Fig. 4: Aging lamina propria immune cell composition changes towards pro-inflammatory condition.

a UMAP projection of all 8997 immune cells (4423 young cells and 4574 old cells) presenting nine different clusters, identified via shared nearest neighbor modularity optimization-based clustering algorithm, followed by merging of similar clusters. n \(\ge\) 3 mice per group were analyzed. b Bar chart of odds ratio with 95% confidence interval showing the relative abundance of different immune cells changing in aging.

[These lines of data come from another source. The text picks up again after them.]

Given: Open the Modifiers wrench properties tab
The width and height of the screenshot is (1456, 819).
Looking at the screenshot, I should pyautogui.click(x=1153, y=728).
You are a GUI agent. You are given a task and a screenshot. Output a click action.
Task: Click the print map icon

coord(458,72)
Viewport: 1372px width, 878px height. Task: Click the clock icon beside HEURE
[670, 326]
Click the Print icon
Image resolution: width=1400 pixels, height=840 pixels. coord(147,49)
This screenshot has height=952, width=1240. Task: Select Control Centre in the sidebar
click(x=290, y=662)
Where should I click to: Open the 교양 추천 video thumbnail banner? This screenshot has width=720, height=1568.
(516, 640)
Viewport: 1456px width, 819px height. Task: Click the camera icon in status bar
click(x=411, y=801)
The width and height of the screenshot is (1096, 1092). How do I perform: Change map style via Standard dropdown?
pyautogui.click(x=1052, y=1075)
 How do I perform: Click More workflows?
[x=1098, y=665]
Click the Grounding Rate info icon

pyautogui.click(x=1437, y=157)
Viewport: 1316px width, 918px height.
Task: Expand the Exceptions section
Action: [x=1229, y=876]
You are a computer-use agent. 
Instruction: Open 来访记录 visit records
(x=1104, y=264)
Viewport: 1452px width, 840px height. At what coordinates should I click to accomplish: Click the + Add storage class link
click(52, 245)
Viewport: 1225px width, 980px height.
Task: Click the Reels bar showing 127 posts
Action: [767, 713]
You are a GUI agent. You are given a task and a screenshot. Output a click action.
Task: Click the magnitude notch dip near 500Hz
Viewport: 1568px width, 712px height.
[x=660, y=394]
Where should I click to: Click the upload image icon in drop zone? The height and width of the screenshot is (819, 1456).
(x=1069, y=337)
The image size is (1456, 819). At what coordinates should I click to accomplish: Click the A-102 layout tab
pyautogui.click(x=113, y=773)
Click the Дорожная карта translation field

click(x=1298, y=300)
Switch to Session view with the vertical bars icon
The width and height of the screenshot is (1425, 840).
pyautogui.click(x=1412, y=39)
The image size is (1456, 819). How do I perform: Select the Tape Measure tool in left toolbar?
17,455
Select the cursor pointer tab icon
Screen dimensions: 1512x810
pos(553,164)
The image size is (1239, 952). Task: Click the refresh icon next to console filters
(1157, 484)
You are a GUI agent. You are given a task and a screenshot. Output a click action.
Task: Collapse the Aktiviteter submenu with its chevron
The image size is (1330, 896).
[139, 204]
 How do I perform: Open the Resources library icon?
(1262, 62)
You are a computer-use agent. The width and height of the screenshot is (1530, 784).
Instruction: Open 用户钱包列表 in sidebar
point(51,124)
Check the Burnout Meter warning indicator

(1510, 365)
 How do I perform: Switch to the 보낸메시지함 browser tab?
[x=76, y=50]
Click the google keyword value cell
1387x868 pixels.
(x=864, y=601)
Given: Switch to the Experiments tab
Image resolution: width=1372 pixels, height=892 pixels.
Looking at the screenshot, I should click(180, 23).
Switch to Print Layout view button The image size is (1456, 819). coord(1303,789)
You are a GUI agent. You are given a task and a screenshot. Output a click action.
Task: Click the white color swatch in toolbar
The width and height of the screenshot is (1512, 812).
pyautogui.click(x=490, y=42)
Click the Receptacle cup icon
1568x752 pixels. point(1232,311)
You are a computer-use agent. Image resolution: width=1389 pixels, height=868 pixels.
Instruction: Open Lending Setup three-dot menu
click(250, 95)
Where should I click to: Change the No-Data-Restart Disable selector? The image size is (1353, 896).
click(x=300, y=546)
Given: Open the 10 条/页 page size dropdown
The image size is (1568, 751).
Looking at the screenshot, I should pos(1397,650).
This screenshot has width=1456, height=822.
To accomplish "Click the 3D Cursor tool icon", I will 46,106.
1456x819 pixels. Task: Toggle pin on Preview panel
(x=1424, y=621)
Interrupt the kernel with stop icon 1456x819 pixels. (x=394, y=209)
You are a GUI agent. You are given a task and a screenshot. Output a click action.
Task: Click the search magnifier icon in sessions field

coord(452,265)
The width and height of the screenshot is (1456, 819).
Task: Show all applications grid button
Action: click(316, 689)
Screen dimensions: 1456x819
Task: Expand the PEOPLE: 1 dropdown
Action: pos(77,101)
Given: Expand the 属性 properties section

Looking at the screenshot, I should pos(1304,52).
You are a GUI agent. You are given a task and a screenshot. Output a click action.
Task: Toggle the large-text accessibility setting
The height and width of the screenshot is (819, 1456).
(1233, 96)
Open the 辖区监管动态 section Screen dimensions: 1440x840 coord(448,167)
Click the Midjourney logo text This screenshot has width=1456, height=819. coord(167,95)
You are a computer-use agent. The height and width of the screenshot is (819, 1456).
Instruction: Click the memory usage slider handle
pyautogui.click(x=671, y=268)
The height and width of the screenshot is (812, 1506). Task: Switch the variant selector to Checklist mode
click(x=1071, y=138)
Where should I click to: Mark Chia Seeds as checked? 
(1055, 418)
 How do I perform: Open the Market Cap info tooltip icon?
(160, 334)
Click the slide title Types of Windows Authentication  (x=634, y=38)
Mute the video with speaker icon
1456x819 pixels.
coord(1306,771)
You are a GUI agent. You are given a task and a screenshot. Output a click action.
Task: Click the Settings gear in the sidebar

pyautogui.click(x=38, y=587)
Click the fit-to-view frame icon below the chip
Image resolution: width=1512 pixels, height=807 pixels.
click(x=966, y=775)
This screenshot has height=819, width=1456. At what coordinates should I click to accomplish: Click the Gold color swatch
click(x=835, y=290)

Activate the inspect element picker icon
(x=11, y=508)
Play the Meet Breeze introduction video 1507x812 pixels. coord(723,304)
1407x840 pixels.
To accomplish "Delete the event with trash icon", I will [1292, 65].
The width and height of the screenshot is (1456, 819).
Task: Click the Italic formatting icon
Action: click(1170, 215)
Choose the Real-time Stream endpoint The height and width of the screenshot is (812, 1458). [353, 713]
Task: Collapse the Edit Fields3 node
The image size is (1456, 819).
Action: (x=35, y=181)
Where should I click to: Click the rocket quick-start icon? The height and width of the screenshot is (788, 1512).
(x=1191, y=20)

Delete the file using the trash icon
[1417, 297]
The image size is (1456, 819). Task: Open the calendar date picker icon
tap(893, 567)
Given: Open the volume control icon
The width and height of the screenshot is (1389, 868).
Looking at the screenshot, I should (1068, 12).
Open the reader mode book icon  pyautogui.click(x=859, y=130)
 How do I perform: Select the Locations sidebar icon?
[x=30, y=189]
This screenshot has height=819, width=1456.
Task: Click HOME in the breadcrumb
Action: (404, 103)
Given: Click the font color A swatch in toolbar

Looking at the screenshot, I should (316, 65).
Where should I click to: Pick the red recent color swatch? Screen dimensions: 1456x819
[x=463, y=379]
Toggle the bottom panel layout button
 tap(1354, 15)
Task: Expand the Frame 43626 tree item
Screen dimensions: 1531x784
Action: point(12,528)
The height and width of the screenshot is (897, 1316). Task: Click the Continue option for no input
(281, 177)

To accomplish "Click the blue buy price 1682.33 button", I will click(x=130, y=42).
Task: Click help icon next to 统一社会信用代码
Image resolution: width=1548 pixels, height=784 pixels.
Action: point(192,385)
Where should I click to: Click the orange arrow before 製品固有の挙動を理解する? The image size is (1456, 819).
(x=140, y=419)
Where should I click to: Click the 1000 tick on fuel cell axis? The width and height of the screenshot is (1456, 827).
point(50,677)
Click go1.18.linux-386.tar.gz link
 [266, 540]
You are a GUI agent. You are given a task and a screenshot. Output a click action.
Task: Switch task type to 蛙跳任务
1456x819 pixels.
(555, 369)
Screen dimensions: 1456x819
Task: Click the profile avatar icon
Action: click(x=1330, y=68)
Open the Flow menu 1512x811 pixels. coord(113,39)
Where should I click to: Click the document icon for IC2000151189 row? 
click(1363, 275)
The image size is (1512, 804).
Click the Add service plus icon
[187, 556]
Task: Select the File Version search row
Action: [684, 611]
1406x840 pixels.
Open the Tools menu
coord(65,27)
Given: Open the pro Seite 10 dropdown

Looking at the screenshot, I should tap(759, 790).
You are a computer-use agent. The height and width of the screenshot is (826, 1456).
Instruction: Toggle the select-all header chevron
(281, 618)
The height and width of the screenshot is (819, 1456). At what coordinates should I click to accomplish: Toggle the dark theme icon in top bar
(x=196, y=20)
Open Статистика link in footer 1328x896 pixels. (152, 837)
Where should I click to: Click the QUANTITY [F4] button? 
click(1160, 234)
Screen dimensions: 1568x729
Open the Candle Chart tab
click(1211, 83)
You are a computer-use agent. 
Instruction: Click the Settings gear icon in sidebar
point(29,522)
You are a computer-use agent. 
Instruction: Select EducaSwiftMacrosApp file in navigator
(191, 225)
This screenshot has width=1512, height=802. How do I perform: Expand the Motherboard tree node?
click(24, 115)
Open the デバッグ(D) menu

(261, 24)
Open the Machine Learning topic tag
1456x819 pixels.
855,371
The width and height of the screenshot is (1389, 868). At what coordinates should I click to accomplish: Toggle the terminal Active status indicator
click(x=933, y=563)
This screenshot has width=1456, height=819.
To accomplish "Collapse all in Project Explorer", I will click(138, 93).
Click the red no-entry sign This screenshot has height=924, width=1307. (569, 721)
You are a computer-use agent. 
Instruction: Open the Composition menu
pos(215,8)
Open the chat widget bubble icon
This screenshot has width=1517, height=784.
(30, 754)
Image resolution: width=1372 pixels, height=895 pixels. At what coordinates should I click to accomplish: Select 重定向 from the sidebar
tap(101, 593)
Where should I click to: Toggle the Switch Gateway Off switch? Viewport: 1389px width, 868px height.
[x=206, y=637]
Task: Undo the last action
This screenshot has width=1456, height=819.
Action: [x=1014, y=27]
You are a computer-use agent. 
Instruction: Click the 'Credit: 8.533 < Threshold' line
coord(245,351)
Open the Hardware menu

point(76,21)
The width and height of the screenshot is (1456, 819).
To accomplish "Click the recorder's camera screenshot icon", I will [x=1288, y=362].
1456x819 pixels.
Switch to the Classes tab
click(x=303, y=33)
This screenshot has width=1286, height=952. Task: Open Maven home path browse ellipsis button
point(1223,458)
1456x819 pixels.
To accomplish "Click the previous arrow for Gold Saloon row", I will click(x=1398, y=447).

P value was calculated by two-sided hypergeometric test. c Representative FACS plots showing percentages of CCL5⁺ CD4 T (cytotoxic) cells in the indicated ages. d The bar chart shows the percentage of CCL5⁺ cells from CD4 T cells in the indicated ages. n = 4 mice per group were analyzed. Error bars represent the SD. P value was calculated by two-sided Welch’s t test. e Representative FACS plots showing percentages of Klrg1⁺ ILC2s in the indicated ages. f The bar chart shows the percentage of Klrg1⁺ ILC2s in the indicated ages. n = 3 (young) and n = 4 (old) mice per group were analyzed. Error bars represent the SD. P value was calculated by two-sided Welch’s t test. g Hierarchical clustering and heatmap of gene expression for identified cytokines in our scRNA-seq datasets. h Upstream regulators associated with the DEGs from RNA-seq of intestinal crypts cells during aging. X axis shows the activation Z score of each upstream regulator, and color code shows enrichment P value (−log10). P value is calculated using the right-tailed Fisher Exact Test.